Non of these seem to be able to parse the datetime correctly and since I have no idea how to do that, can a REGEX pro please write me a ParsingFormat that would be able to parse the above FTP response?
Both a hand-check and irb check of the fourth format shows that it does match:
> re=/(?<dir>[\-d])(?<permission>([\-r][\-w][\-xs]){3})\s+\d+\s+\w+\s+\w+\s+(?<size>\d+)\s+(?<timestamp>\w+\s+\d+\s+\d{1,2}:\d{2})\s+(?<name>.+)/
=> /(?<dir>[\-d])(?<permission>([\-r][\-w][\-xs]){3})\s+\d+\s+\w+\s+\w+\s+(?<size>\d+)\s+(?<timestamp>\w+\s+\d+\s+\d{1,2}:\d{2})\s+(?<name>.+)/
> m=re.match("-rw-r--r-- 1 user user 594 Jun 11 03:44 random_log.file")

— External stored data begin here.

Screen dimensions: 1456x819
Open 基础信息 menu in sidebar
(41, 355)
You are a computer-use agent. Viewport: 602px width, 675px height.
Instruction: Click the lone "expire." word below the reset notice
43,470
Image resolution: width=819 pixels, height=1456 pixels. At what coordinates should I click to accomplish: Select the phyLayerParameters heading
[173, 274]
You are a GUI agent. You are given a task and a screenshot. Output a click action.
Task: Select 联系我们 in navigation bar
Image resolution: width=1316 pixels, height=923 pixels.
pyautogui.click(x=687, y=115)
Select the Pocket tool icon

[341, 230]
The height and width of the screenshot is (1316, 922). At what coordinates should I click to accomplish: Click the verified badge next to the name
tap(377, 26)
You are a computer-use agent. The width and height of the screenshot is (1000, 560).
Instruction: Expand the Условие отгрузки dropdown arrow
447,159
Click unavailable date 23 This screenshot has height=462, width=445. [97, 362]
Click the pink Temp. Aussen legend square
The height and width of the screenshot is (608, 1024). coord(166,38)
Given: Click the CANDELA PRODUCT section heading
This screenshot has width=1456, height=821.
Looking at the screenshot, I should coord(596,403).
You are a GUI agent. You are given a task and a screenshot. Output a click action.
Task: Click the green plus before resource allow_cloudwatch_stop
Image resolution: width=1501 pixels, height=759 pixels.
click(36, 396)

=> #<MatchData "-rw-r--r-- 1 user user 594 Jun 11 03:44 random_log.file" dir:"-" permission:"rw-r--r--" size:"594" timestamp:"Jun 11 03:44" name:"random_log.file">
> m['dir']
=> "-"
> m['permission']
=> "rw-r--r--"
> m['size']
=> "594"
> m['timestamp']
=> "Jun 11 03:44"
> m['name']
=> "random_log.file"
>
I think the pile of regular expressions are fine. Perhaps you need to look elsewhere for the problem.